Putting your baby on their tummy for short periods of time (while supervised) can also help relieve hiccups. This position allows gravity to assist in moving gas bubbles out of their system. Plus, tummy time is great for strengthening your baby’s neck, back, and arm muscles.


Sometimes changing your baby’s position is all it takes to get rid of hiccups. Try placing them in a different position, such as turning them onto their side or holding them upright against your shoulder.

It’s important to remember that every baby is different, and what works for one may not work for another. Don’t be afraid to experiment with different positions until you find what works best for your little one. And if your baby’s hiccups persist or seem to be causing them distress, don’t hesitate to reach out to your pediatrician for advice.

Use gripe water

Use Gripe Water

Gripe water is a natural remedy made from a combination of herbs and other ingredients. It has been used for centuries as a safe and effective way to relieve colic and digestive discomfort in babies. The most common ingredients found in gripe water include fennel, ginger, chamomile, and peppermint. These herbs have been used for centuries to treat a variety of ailments, including digestive problems.

Natural Remedies for Colic Relief

If you’re looking for a natural way to ease your baby’s colic symptoms, gripe water may be a good option. Unlike prescription medications, gripe water doesn’t contain any harmful chemicals or artificial ingredients that could cause unwanted side effects. Instead, it relies on the healing properties of natural herbs to soothe your little one’s digestive system.

One of the main benefits of gripe water is its ability to calm upset stomachs. Fennel, ginger, and chamomile are all known for their anti-inflammatory properties, which can help reduce inflammation in the gut and ease digestive discomfort. Peppermint is also thought to have a calming effect on the digestive system, making it an ideal ingredient for soothing colicky babies.

Herbal Supplements for Digestive Health

Herbal supplements like gripe water are a great way to support your baby’s digestive health naturally. By using gentle, plant-based ingredients, you can help promote healthy digestion and reduce the risk of colic and other digestive problems.

Fennel is one of the most popular herbs used in gripe water. It contains compounds that help relax the muscles in the intestines, which can reduce gas and bloating. Ginger is another popular ingredient, thanks to its anti-inflammatory and anti-spasmodic properties. Chamomile is also commonly used in gripe water due to its calming effect on the digestive system.

How to Use Gripe Water

If you decide to use gripe water for your baby, it’s important to follow the manufacturer’s instructions carefully. Most gripe water products are meant to be given to babies before or after feedings, and in small amounts. It’s also a good idea to start with a low dose and gradually increase it over time if necessary.

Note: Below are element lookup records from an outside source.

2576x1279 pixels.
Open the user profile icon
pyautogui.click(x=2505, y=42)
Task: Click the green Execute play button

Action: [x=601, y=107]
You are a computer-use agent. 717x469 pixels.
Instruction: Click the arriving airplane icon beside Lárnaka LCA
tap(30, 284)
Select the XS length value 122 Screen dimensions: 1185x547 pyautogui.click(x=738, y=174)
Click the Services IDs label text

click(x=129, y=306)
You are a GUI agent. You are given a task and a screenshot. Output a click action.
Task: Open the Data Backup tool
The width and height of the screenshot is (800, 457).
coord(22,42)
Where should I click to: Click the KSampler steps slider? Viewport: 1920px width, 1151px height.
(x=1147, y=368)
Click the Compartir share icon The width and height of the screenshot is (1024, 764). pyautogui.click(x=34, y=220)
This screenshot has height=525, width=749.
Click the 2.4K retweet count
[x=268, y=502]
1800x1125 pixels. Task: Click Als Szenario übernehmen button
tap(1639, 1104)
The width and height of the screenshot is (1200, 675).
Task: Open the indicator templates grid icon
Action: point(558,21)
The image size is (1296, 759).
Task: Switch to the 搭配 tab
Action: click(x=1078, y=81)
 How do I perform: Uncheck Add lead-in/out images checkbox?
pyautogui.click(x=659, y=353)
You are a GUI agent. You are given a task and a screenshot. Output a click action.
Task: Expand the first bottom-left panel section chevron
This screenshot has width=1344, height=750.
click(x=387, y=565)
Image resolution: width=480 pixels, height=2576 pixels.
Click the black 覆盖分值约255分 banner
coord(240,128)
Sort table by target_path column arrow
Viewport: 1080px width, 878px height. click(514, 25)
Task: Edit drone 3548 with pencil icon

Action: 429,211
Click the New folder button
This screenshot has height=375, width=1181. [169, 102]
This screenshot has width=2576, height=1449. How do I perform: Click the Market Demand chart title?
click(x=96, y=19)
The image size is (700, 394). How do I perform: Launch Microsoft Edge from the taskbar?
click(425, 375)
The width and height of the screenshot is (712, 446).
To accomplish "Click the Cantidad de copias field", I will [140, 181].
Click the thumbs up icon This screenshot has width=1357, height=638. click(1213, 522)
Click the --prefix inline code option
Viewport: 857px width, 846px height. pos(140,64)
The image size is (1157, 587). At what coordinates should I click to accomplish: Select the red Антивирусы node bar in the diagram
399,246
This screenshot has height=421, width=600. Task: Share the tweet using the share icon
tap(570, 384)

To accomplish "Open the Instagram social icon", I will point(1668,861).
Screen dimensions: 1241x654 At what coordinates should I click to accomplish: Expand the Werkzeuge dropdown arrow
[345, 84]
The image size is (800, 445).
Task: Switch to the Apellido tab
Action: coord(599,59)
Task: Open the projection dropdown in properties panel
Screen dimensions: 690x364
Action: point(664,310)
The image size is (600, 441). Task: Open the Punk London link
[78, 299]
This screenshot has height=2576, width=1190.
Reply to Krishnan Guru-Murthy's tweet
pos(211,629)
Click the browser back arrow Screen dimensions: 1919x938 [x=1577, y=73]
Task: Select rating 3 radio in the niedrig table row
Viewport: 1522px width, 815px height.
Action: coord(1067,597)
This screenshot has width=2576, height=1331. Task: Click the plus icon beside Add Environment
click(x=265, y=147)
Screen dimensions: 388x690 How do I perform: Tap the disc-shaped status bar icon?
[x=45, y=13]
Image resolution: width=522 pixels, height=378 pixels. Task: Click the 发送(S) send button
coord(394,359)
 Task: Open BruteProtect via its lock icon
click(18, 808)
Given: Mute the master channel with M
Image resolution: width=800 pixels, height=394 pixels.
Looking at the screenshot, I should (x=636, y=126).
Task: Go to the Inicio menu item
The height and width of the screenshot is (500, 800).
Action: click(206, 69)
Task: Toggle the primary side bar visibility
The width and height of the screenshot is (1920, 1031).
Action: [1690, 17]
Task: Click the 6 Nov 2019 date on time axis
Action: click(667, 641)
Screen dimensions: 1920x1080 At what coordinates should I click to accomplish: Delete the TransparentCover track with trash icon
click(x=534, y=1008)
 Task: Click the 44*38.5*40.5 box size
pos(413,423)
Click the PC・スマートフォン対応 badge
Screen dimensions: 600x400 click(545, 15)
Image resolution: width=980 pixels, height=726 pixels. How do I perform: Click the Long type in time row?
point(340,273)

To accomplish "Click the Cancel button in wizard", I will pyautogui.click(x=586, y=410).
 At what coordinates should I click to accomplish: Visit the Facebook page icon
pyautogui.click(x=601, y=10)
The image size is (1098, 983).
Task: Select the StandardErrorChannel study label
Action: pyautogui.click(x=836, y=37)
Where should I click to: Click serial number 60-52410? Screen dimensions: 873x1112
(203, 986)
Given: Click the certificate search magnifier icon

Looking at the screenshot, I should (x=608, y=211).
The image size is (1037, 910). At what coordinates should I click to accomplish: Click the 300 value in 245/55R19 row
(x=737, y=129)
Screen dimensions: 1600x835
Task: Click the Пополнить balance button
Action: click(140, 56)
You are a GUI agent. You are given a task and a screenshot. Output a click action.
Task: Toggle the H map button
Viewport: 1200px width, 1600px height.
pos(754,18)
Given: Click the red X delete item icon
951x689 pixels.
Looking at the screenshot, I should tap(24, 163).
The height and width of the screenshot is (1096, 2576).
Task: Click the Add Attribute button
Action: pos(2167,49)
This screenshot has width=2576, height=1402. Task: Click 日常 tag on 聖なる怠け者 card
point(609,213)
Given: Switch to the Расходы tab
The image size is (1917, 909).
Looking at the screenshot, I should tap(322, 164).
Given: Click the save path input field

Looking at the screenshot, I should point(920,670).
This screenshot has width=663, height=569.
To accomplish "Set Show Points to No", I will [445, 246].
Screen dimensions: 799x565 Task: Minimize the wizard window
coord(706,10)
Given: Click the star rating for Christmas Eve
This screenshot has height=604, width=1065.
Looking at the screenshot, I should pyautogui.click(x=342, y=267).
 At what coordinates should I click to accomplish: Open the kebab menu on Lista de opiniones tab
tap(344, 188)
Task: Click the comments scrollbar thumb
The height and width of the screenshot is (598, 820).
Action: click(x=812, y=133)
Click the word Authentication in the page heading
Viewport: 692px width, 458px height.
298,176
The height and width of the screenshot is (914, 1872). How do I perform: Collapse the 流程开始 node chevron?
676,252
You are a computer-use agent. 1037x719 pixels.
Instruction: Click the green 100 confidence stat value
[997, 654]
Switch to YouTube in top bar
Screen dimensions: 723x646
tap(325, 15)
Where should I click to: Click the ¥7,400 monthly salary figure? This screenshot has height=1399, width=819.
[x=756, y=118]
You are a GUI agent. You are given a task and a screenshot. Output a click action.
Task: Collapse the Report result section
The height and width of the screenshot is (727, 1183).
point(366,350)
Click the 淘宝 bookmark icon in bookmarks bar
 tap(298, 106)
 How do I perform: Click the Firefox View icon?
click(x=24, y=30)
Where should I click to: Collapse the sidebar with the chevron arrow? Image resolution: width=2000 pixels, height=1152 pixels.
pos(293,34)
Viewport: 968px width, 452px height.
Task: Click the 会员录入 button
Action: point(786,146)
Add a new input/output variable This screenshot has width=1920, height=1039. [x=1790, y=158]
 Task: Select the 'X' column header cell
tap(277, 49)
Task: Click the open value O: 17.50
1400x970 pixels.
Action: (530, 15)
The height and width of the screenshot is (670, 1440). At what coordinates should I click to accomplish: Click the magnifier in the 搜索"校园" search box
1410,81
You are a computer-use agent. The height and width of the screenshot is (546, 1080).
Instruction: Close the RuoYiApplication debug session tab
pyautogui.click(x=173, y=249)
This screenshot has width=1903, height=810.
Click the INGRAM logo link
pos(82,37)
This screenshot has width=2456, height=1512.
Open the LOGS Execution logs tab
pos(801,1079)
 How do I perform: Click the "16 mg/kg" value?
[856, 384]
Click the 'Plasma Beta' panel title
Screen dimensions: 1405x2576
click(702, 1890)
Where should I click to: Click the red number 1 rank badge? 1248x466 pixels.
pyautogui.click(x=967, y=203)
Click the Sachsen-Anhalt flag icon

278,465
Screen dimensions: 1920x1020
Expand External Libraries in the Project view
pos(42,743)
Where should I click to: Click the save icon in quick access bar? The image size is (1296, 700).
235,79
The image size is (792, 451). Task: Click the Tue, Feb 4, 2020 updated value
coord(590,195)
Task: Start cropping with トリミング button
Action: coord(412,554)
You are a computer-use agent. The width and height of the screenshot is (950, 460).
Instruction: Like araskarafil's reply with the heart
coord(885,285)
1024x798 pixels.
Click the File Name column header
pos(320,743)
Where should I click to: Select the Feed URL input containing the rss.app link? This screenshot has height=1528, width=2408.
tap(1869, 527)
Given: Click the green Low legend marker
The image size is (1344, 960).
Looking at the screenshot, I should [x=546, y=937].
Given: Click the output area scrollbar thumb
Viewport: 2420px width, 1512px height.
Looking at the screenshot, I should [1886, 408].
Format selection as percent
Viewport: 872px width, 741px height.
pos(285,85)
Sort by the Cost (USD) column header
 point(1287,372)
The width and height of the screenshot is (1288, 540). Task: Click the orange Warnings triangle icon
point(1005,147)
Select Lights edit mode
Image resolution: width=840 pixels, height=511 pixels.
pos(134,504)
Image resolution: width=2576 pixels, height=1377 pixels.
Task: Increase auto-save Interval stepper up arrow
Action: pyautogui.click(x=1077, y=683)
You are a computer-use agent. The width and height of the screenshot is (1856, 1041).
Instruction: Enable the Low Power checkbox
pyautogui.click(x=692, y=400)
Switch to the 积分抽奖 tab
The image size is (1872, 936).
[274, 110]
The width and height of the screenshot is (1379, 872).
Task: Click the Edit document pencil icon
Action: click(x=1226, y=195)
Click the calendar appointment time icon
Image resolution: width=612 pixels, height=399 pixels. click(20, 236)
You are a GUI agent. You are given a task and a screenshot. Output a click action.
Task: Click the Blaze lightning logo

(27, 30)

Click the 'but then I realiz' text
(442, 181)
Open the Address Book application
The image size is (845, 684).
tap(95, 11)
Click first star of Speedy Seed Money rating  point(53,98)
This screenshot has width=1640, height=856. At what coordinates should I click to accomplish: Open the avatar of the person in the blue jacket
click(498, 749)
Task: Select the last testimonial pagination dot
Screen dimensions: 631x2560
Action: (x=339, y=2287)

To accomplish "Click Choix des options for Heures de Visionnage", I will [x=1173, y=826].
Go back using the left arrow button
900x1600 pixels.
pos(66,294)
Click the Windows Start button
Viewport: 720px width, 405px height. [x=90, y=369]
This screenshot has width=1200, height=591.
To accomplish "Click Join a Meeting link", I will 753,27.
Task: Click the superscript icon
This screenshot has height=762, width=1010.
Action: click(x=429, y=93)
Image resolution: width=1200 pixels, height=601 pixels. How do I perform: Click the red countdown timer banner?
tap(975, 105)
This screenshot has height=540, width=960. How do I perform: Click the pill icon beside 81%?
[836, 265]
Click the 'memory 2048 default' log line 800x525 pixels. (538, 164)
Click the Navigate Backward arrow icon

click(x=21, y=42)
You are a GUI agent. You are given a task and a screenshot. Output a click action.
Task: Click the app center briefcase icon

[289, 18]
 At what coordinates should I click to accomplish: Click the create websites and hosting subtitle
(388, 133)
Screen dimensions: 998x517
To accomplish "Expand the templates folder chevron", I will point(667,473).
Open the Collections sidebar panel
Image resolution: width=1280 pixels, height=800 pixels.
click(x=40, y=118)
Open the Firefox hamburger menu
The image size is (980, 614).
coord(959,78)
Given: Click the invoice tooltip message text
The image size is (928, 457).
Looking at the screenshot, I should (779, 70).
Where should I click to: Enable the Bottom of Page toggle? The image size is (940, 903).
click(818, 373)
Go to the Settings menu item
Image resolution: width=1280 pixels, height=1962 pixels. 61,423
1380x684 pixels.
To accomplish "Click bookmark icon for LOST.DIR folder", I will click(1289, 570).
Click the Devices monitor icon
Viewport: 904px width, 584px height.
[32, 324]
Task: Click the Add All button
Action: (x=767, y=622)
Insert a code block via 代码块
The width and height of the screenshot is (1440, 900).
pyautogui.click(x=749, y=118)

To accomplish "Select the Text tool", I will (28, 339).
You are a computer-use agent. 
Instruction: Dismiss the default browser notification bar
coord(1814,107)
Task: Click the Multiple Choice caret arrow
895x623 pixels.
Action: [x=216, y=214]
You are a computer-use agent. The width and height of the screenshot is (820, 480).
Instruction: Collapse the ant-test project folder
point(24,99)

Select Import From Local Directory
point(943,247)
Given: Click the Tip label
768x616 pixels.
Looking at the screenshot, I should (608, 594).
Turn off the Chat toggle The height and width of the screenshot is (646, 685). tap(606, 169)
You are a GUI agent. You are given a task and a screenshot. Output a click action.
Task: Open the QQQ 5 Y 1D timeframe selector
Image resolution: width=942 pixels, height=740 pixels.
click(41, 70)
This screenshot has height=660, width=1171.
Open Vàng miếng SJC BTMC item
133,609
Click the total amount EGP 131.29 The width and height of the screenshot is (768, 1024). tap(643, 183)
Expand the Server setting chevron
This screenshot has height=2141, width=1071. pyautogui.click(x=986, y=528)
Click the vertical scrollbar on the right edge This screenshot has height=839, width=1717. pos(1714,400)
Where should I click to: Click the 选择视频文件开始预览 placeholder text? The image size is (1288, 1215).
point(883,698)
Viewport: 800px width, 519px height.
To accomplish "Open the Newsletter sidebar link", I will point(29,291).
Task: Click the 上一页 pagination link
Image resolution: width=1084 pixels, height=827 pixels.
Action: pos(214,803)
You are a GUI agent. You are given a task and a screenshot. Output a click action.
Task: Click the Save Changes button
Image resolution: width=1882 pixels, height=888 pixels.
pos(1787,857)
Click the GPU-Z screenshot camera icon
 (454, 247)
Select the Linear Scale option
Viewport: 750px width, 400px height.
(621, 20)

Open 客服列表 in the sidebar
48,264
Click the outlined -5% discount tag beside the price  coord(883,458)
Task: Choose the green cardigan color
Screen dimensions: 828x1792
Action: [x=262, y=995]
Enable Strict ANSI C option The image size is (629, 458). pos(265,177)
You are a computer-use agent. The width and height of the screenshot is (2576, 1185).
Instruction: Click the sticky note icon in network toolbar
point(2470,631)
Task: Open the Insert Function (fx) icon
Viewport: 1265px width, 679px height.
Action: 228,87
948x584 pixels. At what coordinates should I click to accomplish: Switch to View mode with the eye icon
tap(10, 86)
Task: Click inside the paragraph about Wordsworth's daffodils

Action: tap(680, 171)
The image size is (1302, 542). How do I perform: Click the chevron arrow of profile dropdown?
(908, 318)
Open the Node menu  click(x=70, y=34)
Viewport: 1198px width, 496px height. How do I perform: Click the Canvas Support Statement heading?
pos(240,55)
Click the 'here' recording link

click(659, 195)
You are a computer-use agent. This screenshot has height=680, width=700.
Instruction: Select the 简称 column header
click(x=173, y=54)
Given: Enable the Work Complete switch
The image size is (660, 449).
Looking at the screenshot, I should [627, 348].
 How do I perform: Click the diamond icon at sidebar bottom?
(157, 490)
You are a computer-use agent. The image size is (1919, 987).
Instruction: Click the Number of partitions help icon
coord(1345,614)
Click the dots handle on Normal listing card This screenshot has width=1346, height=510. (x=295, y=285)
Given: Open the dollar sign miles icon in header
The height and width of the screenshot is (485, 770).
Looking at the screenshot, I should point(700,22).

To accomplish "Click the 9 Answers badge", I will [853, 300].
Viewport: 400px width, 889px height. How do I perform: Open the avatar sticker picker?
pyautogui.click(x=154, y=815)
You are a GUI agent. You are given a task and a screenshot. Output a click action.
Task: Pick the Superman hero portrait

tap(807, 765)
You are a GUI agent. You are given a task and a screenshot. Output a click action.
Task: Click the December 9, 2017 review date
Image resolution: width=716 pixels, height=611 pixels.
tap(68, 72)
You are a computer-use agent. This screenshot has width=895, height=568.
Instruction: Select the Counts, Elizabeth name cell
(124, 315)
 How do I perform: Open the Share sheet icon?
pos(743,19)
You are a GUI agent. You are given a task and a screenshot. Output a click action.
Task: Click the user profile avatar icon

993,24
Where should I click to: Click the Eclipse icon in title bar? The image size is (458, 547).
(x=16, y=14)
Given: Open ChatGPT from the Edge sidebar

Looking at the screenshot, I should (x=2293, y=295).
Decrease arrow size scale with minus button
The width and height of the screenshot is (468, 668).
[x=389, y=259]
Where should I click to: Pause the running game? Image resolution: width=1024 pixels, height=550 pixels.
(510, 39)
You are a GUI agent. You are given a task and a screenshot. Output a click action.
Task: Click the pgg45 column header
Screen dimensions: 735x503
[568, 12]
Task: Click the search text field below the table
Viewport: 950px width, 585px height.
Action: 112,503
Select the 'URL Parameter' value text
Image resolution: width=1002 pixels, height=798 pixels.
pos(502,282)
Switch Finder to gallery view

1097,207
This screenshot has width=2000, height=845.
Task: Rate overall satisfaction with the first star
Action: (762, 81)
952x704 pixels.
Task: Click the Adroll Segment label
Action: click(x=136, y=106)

In addition to using gripe water, there are other steps you can take to reduce your baby’s risk of colic and digestive problems. These include feeding your baby slowly, burping them frequently, and keeping them in an upright position during and after feedings.


Overall, gripe water is a safe and effective way to ease colic and other digestive discomfort in babies. By using natural remedies and herbal supplements, you can help promote healthy digestion and reduce the risk of colicky episodes. However, as with any medication or supplement, it’s important to use gripe water responsibly and follow the manufacturer’s instructions carefully.
The well-being of your newborn is a top priority for all parents. While baby hiccups are common and usually harmless, it can cause discomfort for your little one. This blog post has provided you with valuable tips and tricks on how to get rid of baby hiccups. Remember to burp your baby, feed them slowly, reposition them, and use natural remedies such as gripe water to soothe their unsettled tummies. If hiccups persist or are accompanied by other concerns, always seek medical attention. By applying these simple techniques, you can help your baby feel more comfortable and relaxed, giving them the best possible start in life.